これ、プラムがすっごく美味しい!酸味が強烈!で、キーンとした酸味がくるんだけど、
この酸味を生かした生地は、ピスタチオ入りかな、少し緑がかってる。
これも焼きは浅くして、軽やかさを前面に出してる。
甘さと酸味のバランスもとれていて、とても美味しいタルトだと思いました。



ということで、パリの空の下、タルト、パン、サンドと、一通り食べました。
これで完全に把握した、というわけではないのでしょうが、
・タルトは、コンポートしたフルーツ、バニラ、バターの組み合わせ。
・クロワッサン系のパンはもちもちふかふかとした食感。
・サンドイッチは、具材が美味しいけど、パンは?
ということのようです。
全体的に言えるのは、とても日本人受けしそうだなーということ。
例えば、タルト。自分は、メイラード反応がしっかり出た、焦げてるんじゃ?というほど焼かれたフルーツタルトを好みますが、日本人はもっとフレッシュな味わいだったり、軽めの焼きだったりを好む場合が多いのかも。そういう、軽さを求める人にとっては、最高に美味しい!と思えるタルト、そういうものになっていると思います。

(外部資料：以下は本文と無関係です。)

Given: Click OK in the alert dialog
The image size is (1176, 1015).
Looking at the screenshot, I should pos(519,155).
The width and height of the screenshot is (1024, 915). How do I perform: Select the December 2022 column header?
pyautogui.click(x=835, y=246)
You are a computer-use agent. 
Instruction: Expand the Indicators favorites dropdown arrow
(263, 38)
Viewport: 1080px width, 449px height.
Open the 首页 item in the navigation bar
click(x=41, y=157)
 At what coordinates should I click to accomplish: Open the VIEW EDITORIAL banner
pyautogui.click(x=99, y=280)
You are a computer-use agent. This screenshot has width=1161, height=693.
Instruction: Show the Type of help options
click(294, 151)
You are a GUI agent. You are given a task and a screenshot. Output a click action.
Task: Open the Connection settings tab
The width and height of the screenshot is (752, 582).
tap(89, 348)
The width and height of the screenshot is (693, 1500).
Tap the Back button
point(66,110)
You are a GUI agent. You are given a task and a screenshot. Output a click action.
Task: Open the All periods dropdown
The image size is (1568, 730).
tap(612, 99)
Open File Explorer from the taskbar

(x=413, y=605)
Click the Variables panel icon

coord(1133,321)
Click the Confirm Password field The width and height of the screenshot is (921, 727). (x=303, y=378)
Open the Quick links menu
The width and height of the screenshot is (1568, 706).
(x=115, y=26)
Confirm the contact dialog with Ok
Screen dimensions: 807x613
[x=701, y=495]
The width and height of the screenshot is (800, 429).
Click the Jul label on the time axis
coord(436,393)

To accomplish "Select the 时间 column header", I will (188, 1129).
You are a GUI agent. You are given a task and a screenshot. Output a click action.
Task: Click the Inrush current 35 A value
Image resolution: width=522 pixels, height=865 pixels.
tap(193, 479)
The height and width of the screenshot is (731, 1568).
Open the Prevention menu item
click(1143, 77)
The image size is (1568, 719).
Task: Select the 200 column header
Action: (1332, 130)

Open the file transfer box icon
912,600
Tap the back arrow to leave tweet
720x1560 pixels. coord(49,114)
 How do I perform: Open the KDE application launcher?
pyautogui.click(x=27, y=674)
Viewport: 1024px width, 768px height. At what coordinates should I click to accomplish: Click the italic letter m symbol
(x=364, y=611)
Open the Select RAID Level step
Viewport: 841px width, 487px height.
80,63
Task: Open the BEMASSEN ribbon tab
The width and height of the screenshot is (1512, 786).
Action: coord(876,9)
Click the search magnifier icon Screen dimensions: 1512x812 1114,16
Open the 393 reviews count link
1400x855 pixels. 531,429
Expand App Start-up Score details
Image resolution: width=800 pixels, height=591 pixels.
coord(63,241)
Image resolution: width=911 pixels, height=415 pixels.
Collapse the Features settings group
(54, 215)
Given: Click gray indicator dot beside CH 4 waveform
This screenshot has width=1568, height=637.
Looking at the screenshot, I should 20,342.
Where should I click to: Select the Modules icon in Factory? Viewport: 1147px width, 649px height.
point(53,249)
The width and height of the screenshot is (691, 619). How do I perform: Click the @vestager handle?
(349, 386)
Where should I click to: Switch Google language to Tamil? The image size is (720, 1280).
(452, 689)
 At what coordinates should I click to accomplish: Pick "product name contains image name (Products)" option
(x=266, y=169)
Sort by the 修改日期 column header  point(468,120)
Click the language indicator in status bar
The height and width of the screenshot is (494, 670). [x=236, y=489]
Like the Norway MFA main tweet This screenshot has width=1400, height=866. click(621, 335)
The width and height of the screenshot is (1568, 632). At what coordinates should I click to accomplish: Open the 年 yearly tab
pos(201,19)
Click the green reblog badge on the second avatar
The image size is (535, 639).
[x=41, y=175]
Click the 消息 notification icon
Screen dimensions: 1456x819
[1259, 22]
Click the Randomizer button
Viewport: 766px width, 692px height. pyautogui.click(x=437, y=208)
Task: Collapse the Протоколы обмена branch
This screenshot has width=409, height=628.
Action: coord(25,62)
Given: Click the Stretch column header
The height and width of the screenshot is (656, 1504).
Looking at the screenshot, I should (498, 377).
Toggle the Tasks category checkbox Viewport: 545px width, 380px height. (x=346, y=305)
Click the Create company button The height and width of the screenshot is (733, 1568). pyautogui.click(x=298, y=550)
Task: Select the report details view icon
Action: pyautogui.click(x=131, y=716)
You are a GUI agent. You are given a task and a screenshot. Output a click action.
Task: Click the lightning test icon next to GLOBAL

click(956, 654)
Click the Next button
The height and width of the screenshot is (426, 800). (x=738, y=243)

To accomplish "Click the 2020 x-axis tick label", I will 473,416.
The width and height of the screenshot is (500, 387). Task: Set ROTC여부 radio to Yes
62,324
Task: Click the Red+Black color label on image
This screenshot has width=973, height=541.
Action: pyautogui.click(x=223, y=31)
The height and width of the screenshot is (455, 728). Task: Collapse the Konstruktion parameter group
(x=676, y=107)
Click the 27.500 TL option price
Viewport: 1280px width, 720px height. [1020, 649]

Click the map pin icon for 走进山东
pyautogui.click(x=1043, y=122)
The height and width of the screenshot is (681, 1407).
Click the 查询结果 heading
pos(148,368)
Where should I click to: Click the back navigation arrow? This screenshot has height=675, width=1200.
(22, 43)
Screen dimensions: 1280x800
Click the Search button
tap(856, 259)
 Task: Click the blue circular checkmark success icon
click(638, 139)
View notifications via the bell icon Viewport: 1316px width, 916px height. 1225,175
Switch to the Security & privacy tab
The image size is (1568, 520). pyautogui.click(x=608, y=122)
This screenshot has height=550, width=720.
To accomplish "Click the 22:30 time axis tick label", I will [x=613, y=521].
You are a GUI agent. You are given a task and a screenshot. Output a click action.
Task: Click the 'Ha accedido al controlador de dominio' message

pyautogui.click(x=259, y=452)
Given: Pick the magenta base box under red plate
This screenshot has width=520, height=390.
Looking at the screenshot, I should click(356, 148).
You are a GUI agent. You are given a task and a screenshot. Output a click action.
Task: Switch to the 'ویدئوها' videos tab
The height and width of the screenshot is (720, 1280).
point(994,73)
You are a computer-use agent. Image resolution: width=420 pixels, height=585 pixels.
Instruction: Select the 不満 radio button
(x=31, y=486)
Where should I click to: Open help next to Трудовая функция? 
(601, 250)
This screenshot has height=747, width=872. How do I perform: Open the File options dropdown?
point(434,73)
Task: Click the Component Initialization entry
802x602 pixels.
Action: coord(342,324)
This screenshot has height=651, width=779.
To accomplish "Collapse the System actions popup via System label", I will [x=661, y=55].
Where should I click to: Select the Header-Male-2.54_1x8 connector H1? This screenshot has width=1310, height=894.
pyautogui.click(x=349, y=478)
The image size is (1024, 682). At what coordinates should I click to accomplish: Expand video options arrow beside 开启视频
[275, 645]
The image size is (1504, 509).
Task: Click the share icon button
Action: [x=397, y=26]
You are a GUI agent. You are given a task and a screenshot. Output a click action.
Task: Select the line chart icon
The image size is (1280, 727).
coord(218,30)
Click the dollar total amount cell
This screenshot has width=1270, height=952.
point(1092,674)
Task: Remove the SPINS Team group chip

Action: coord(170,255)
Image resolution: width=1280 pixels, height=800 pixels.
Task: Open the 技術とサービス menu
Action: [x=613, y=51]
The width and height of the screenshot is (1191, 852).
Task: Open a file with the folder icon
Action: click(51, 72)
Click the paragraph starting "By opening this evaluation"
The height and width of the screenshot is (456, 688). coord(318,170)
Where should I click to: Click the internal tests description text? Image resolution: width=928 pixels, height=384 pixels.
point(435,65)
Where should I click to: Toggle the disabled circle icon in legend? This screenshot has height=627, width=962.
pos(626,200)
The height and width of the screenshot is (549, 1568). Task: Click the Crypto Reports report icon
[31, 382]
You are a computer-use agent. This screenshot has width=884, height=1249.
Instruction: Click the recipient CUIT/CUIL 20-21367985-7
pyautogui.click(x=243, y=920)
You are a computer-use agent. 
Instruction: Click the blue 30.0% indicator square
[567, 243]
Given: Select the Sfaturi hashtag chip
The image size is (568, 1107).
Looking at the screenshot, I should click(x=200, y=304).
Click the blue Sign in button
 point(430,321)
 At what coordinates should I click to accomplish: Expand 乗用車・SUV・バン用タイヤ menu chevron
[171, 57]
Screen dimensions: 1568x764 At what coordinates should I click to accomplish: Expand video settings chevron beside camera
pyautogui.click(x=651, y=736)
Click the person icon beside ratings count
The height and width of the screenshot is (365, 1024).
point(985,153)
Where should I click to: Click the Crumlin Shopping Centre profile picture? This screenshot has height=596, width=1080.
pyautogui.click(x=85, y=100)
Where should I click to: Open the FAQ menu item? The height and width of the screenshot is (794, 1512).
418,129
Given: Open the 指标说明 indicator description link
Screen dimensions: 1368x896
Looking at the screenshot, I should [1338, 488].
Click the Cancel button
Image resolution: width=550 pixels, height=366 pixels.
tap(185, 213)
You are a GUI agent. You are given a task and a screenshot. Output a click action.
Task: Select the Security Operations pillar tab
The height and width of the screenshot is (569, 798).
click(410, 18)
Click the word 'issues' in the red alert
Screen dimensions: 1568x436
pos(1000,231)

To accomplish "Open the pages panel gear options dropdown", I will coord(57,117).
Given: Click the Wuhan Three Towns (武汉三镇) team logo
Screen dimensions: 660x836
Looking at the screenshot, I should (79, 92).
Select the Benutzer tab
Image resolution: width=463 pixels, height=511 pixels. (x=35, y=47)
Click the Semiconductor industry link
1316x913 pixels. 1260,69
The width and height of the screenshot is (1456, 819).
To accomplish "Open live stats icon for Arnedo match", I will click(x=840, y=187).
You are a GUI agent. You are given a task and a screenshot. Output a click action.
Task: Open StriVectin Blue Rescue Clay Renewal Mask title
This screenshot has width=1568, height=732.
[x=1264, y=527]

クロワッサン系のパンもそう。自分は、クロワッサンといえば、パリパリの食感、少し焦げに近い香ばしさ、バターと小麦が火を通すことで融合した美味しさ、そういうものを求めますが、ここでは、もちもち、ふかふかとした食感が追求されている。バターも完全に焼き切っていないことからバターらしさが強く残ってる。
こういうもちもち食感は、日本人のDNAに訴えかけるものがあるのでは、と思います。こういう、安心する味ってありますよね。これはこれでいいのでは?ありでは?と思います。
サンドイッチについては、具材はかなり美味しいです。自分もブーレットすごく好き。なので、余計パンの部分に疑問符を投げかけざるを得ない。これは、自分のチョイスが悪かったのか?バゲット系のサンドだと、また味が違ったのか?
そんなわけで、パリの空の下、熱狂的な信者がいても、おかしくはないかなーというのはある程度わかりましたし、ユニークな味で、個性的で面白いと思いました。
自分の求めているパンやタルトとはちょっと違うので、自分は今回で大丈夫かな。
タルトについては、自分はメルシーベイクのガチガチタルトの方をより好ましいと考えます。
こういうユニークなお店があるというのは、日本のブーランジェリーの懐の深さを感じさせるものだと思うし、個性的な経営方針も、それを支持している人がいるわけだから、いいと思います。
自分は、今この記事を書いている時点で腰が痛くてどうしようもないですし、2時間半並ぶ苦行はもういいかな?近所のPAULのパリパリクロワッサン180円で幸せを感じる程度のパンへの情熱なので。